■ **FRAGMENTO**
════════════════════

Otro elemento ausente en la arquitectura carcelaria androcéntrica son los espacios diseñados para la atención de la salud de las mujeres y diversidades. Por ejemplo, la inexistencia de instalaciones físicas diseñadas para que las mujeres y otras personas gestantes accedan a partos seguros y respetados, implica que las previsiones de la Ley 25.929 de Parto Humanizado sean de imposible cumplimiento para quienes paren en contexto de encierro. En nuestro país las mujeres presas no pueden elegir ni dónde ni cómo parir así como tampoco quiénes las acompañan durante el parto, puesto que son conducidas a hospitales públicos y paren encadenadas y acompañadas por personal penitenciario.  

Estos elementos arquitectónicos que develan el androcentrismo carcelario deben ser puestos en crisis y repensados en clave feminista, en tren de evitar que mayores vulneraciones de derechos se materialicen sobre los cuerpos y las subjetividades de mujeres y disidencias en contexto de encierro, profundizando cada vez más fuertemente las inequidades sociales.  

Un aporte de cara a la deconstrucción de los androcentrismos carcelarios es la adecuación de un espacio físico de la Unidad Penal 50 de Batán, impulsada por el ya mencionado Programa de Género y Acción Comunitaria durante el 2016, con la intención de favorecer las visitas de niñas/os: se ofrece un entorno cálido y amigable que busca potenciar la vinculación con sus madres privadas de libertad, y que no convierta la visita en un evento traumático.  

Las insalubres condiciones de las cárceles latinoamericanas resultaron masivamente expuestas gracias a los reclamos de las propias personas privadas de libertad y sus familias en el marco de la pandemia mundial derivada del COVID-19. Esto colaboró, sin dudas, con la problematización del uso de la pena privativa de libertad como estrategia de resocialización de quienes despliegan una conducta prevista en nuestro catálogo de conductas delictivas. De hecho, diferentes han sido las instancias académicas convocadas para repensar la sociedad en la post pandemia y ello conduce invariablemente a repensar el futuro de la cárcel -en tanto institución social.

════════════════════

■ **ENTRADAS PROPORCIONADAS**
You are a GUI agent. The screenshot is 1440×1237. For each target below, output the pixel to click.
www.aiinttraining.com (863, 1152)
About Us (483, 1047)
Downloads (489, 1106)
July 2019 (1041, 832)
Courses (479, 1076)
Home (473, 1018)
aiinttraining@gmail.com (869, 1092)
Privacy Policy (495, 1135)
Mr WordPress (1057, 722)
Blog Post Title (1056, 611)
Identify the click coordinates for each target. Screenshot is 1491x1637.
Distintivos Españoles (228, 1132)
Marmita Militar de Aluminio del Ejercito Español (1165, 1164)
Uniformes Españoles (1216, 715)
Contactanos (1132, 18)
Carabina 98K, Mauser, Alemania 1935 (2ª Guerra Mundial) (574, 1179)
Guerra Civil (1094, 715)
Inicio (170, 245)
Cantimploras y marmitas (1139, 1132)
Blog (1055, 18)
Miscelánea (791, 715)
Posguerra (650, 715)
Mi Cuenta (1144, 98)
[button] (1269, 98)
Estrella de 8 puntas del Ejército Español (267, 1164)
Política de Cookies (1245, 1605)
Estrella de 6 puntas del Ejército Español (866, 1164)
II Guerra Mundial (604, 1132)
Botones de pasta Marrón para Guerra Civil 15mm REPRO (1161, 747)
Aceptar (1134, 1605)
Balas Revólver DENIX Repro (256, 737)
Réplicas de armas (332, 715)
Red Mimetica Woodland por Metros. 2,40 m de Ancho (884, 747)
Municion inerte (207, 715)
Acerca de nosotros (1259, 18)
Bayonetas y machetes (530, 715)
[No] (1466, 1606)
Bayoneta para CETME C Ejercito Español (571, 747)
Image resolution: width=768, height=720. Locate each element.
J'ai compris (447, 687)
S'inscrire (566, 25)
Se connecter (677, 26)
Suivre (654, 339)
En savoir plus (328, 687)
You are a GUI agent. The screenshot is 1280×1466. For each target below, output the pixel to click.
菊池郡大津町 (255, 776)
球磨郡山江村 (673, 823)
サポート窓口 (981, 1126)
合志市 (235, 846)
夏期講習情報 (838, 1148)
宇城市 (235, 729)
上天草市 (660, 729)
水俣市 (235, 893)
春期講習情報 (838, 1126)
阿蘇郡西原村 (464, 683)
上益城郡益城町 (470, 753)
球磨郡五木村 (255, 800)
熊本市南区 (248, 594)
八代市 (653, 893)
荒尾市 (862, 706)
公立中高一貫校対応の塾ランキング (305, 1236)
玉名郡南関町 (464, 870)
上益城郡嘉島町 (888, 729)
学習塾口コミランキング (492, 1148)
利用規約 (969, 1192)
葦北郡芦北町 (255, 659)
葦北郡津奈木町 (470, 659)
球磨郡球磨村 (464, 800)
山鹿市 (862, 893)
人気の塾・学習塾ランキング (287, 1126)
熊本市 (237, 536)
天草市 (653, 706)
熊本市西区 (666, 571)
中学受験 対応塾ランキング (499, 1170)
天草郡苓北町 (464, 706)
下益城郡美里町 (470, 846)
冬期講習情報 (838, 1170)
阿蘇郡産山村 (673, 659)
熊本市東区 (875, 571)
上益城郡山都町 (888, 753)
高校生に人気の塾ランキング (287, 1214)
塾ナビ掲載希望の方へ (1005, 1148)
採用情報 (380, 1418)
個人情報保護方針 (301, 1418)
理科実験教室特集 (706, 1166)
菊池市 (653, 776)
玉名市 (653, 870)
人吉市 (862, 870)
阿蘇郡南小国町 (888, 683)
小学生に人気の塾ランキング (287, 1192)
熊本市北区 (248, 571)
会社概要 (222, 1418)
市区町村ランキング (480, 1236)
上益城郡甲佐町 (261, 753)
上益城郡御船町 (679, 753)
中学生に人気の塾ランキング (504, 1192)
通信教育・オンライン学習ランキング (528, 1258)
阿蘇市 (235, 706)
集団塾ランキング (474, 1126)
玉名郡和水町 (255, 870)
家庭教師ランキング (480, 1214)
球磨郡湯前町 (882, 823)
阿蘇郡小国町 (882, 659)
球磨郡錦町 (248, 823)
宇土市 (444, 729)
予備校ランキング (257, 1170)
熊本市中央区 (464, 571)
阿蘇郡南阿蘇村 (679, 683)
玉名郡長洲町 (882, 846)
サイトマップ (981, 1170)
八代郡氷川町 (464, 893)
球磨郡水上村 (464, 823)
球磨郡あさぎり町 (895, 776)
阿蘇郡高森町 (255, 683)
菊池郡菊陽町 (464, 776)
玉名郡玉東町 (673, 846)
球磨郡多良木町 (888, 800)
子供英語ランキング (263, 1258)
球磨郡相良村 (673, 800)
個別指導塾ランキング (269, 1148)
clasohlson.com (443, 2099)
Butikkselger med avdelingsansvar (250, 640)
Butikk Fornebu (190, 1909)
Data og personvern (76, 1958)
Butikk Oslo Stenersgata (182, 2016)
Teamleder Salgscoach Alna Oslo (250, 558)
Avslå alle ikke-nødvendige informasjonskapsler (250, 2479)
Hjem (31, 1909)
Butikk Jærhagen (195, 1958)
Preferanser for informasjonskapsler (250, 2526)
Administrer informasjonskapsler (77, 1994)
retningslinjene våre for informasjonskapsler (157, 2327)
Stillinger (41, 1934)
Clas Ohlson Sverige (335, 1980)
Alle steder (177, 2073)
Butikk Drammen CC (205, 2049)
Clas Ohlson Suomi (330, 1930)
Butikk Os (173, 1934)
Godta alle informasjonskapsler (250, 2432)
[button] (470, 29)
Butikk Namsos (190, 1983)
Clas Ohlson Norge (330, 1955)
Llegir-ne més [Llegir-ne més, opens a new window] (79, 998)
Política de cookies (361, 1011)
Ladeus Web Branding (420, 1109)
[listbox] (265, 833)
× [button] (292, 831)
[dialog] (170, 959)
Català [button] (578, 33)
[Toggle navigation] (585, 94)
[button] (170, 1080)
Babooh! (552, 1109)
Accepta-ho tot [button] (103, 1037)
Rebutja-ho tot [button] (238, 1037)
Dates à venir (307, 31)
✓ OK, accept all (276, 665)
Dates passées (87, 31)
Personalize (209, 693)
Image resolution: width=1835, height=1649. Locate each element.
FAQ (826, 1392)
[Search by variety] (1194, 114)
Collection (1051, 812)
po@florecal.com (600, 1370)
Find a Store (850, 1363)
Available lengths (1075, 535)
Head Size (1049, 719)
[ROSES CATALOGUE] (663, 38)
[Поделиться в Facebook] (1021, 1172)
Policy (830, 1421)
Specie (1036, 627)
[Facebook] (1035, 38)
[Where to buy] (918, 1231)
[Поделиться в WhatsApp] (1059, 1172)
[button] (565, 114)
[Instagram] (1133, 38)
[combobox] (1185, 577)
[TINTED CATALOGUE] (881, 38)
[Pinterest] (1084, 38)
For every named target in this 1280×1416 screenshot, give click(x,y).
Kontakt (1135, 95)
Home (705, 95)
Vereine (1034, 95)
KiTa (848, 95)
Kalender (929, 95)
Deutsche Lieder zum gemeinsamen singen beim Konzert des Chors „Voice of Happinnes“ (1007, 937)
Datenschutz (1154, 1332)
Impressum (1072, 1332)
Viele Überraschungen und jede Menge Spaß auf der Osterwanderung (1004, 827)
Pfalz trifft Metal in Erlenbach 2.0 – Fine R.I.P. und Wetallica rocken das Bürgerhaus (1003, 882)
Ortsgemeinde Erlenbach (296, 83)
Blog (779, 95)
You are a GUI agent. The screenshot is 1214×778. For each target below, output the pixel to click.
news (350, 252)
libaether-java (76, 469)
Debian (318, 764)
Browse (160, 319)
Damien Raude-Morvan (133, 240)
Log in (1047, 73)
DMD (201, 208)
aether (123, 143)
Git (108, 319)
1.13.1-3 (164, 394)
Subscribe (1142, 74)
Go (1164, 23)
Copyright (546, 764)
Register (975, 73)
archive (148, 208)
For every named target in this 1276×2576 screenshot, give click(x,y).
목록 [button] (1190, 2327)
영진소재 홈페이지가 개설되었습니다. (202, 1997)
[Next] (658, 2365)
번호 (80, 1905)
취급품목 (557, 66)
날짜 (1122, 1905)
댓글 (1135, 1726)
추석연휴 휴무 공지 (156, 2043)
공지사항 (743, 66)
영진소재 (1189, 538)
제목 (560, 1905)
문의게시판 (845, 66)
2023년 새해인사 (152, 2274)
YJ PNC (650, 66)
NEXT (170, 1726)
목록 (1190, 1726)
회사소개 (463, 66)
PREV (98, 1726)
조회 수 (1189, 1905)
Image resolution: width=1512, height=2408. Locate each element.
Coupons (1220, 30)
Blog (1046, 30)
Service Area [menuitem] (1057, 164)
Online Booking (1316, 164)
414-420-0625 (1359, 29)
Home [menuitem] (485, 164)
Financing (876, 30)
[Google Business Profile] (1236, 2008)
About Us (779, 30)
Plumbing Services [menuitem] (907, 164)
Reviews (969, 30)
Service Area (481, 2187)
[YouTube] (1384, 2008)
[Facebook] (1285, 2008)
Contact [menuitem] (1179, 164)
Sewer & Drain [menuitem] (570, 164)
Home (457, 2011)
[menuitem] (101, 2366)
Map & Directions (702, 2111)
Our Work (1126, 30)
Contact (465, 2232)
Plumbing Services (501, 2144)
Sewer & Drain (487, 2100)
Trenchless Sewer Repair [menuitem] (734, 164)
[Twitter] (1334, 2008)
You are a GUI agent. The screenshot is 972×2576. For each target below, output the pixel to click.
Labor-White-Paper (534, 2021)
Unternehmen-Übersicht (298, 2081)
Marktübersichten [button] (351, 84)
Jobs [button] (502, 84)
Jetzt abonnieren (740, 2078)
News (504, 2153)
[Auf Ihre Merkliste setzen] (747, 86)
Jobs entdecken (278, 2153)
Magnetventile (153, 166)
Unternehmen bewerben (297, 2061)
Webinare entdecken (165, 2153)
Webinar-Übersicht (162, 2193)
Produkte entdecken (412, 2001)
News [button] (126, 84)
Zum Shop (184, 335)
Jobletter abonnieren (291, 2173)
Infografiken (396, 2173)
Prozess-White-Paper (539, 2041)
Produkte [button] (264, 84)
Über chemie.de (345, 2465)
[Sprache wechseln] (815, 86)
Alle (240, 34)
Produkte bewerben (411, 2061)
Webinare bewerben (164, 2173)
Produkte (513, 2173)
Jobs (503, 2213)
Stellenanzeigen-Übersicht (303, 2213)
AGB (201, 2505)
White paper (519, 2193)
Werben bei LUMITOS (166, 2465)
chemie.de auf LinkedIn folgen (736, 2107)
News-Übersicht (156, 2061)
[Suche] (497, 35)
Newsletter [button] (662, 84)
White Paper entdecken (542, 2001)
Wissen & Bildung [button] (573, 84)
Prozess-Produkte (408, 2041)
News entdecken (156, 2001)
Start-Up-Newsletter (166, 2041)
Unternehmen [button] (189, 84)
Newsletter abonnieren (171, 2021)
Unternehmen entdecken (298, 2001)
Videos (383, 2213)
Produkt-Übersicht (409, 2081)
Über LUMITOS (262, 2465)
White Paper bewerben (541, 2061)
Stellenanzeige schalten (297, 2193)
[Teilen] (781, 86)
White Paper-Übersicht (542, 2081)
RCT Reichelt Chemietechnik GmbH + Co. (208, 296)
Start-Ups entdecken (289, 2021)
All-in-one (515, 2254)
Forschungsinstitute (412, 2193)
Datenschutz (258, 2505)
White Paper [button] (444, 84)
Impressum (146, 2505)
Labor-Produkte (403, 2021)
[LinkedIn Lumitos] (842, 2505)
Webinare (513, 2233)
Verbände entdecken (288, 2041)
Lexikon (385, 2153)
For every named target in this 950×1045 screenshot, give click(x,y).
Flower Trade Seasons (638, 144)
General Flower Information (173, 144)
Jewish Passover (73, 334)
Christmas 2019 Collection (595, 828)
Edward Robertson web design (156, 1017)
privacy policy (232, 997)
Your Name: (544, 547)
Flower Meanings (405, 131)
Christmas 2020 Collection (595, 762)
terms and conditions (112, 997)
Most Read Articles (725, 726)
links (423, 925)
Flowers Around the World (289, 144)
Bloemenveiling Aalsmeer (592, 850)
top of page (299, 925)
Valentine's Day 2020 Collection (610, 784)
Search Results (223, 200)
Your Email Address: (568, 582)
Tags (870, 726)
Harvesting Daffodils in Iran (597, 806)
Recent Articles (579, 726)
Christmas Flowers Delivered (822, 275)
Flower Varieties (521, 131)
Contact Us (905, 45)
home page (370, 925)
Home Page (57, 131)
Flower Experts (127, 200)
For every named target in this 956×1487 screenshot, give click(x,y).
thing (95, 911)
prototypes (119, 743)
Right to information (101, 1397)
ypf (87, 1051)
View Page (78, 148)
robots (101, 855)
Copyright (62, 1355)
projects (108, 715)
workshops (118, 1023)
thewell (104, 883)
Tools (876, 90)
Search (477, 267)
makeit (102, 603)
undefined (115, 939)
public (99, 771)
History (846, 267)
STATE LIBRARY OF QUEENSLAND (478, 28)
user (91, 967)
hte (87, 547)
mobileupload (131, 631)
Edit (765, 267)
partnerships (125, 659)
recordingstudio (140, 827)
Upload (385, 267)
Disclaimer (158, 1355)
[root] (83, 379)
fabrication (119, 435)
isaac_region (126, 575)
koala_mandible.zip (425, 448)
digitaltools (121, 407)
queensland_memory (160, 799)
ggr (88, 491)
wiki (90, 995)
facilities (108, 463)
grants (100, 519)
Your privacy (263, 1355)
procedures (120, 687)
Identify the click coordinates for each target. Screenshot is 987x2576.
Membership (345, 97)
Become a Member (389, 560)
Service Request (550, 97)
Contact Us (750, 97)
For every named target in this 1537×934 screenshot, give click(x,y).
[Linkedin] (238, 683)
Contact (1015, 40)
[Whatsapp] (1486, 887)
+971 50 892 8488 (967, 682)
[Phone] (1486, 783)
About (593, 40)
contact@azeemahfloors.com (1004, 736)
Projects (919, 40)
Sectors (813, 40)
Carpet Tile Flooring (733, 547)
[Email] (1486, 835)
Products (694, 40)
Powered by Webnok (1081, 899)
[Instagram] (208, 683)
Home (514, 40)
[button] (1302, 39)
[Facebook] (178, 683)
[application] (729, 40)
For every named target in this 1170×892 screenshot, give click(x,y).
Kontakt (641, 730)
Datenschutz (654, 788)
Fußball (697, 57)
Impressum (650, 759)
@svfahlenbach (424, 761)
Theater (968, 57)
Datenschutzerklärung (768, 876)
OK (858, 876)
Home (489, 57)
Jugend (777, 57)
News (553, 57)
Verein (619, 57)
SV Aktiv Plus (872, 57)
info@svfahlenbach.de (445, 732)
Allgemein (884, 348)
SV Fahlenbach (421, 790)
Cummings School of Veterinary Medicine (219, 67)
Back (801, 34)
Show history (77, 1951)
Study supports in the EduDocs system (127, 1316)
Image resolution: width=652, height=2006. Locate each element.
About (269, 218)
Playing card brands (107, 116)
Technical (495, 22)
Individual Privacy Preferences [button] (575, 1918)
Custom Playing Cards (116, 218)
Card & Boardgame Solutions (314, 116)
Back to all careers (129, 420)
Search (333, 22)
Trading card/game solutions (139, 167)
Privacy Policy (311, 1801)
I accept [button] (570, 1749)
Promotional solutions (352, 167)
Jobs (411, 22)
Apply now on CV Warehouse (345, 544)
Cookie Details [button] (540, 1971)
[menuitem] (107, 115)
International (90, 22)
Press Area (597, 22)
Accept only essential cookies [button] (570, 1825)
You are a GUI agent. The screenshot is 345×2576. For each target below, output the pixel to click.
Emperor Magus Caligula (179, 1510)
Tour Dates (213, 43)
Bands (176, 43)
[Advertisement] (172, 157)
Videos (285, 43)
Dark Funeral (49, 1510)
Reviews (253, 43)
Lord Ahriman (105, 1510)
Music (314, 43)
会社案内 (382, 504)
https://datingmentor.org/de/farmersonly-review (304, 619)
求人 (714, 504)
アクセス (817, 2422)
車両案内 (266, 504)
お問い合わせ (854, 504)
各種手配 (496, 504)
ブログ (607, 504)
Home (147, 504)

════════════════════

■ **TAREAS DEL EJERCICIO**
1. Según el fragmento, ¿en qué año impulsó el Programa de Género y Acción Comunitaria la adecuación de un espacio físico de la Unidad Penal 50 de Batán?
2. Reproduce, por favor, el pasaje del fragmento que empieza en las palabras "Otro elemento ausente" y termina después de "por personal penitenciario.".

■ **RESPUESTAS**
1. En 2016.

2.
Otro elemento ausente en la arquitectura carcelaria androcéntrica son los espacios diseñados para la atención de la salud de las mujeres y diversidades. Por ejemplo, la inexistencia de instalaciones físicas diseñadas para que las mujeres y otras personas gestantes accedan a partos seguros y respetados, implica que las previsiones de la Ley 25.929 de Parto Humanizado sean de imposible cumplimiento para quienes paren en contexto de encierro. En nuestro país las mujeres presas no pueden elegir ni dónde ni cómo parir así como tampoco quiénes las acompañan durante el parto, puesto que son conducidas a hospitales públicos y paren encadenadas y acompañadas por personal penitenciario.